# [待解问题]
**a)** 请原样返回这篇关于两数之和的文字中从"Given an array"开始、到"same element twice."结束的部分。
**b)** 请写出这篇关于两数之和的文字中，改用哈希表存储之后的时间复杂度和空间复杂度。

Two Sum

Two Sum

Given an array of integers, return indices of the two numbers such that they add up to a specific target.

You may assume that each input would have exactly one solution, and you may not use the same element twice.

Example:

Given nums = [2, 7, 11, 15], target = 9,

Because nums[0] + nums[1] = 2 + 7 = 9,

return [0, 1].

开始做没有别的方法，就是暴力解决：

public int[] twoSum(int[] nums, int target) {
int []res = new int[2];
for(int i=0;i<nums.length;i++){
int exp = target-nums[i];
for(int j = i+1;j<nums.length;j++){
if(nums[j]==exp){
res[0] = i;
res[1] = j;
break A;

}
}
}

return res;

}
}

这样的话时间复杂度O(n²),空间复杂度O(1)，

对于大数组的话运行时间比较大。

查询解决方法后，用hash表来存储，牺牲空间节省时间时间复杂度O(n),空间也是O(n)，

代码如下：

public class Solution {
public int[] twoSum(int[] nums, int target) {
int []res = new int[2];
Map<Integer,Integer> map = new HashMap<>(nums.length);
for(int i=0;i<nums.length;i++){
Integer exp = target-nums[i];

if(map.containsKey(exp)){
res[0]= map.get(exp);
res[1] = i;
break;
}
map.put(nums[i],i);
}

return res;

}
}

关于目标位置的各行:
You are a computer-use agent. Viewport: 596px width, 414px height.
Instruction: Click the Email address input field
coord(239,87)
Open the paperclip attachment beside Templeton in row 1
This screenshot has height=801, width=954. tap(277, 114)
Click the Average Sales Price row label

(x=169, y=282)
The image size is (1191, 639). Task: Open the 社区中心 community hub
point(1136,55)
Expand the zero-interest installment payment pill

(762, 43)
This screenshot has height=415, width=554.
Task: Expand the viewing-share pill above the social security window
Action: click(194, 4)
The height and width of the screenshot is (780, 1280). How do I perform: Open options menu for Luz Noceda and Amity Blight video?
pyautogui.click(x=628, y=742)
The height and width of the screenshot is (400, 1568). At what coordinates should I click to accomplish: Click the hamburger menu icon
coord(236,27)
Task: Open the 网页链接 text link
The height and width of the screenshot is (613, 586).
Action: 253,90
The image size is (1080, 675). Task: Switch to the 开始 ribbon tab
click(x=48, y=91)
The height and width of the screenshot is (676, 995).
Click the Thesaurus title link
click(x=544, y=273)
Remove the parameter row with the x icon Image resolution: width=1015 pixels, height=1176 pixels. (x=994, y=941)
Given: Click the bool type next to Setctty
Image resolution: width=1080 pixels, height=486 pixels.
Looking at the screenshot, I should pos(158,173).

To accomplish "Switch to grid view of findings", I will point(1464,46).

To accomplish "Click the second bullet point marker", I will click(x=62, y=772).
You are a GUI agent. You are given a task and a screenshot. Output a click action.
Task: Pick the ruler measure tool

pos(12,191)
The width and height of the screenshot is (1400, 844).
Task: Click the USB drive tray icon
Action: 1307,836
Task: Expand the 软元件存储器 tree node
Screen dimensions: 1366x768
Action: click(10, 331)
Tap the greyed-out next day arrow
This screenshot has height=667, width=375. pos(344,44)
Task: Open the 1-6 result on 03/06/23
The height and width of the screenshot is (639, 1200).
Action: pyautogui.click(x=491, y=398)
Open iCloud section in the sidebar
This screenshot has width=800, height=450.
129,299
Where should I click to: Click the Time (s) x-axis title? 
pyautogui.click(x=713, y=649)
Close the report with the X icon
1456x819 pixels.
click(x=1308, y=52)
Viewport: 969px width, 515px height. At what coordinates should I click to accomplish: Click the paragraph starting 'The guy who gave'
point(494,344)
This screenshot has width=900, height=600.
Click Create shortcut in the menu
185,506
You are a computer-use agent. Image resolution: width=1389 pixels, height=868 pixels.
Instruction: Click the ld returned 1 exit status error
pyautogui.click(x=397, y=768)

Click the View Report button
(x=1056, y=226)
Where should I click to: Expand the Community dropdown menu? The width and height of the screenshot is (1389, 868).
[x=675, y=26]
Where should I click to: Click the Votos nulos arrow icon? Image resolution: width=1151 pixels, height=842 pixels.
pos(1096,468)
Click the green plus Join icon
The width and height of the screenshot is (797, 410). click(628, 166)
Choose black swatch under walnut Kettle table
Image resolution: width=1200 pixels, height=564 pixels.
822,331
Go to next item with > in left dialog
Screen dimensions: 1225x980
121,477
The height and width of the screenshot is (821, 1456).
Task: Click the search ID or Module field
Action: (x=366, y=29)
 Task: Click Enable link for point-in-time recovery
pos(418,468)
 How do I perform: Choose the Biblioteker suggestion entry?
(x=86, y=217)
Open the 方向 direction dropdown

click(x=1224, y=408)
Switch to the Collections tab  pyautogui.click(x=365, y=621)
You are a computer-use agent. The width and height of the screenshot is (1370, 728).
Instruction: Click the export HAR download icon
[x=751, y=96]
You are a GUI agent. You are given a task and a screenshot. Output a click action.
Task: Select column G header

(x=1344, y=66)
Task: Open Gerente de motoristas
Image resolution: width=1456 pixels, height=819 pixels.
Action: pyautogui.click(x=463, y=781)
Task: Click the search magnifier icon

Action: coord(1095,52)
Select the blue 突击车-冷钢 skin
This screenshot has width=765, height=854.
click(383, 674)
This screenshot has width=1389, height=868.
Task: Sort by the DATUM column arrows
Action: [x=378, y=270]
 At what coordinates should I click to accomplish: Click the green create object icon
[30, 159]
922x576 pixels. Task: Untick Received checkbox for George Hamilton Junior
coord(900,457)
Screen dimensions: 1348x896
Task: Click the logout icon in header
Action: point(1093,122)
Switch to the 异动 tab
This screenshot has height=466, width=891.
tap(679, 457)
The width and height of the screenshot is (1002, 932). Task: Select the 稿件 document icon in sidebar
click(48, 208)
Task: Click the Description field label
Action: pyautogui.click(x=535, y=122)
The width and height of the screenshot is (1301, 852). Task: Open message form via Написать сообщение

# [参考答案]
**a)**
Given an array of integers, return indices of the two numbers such that they add up to a specific target.

You may assume that each input would have exactly one solution, and you may not use the same element twice.

**b)** 时间复杂度为O(n)，空间复杂度也为O(n)。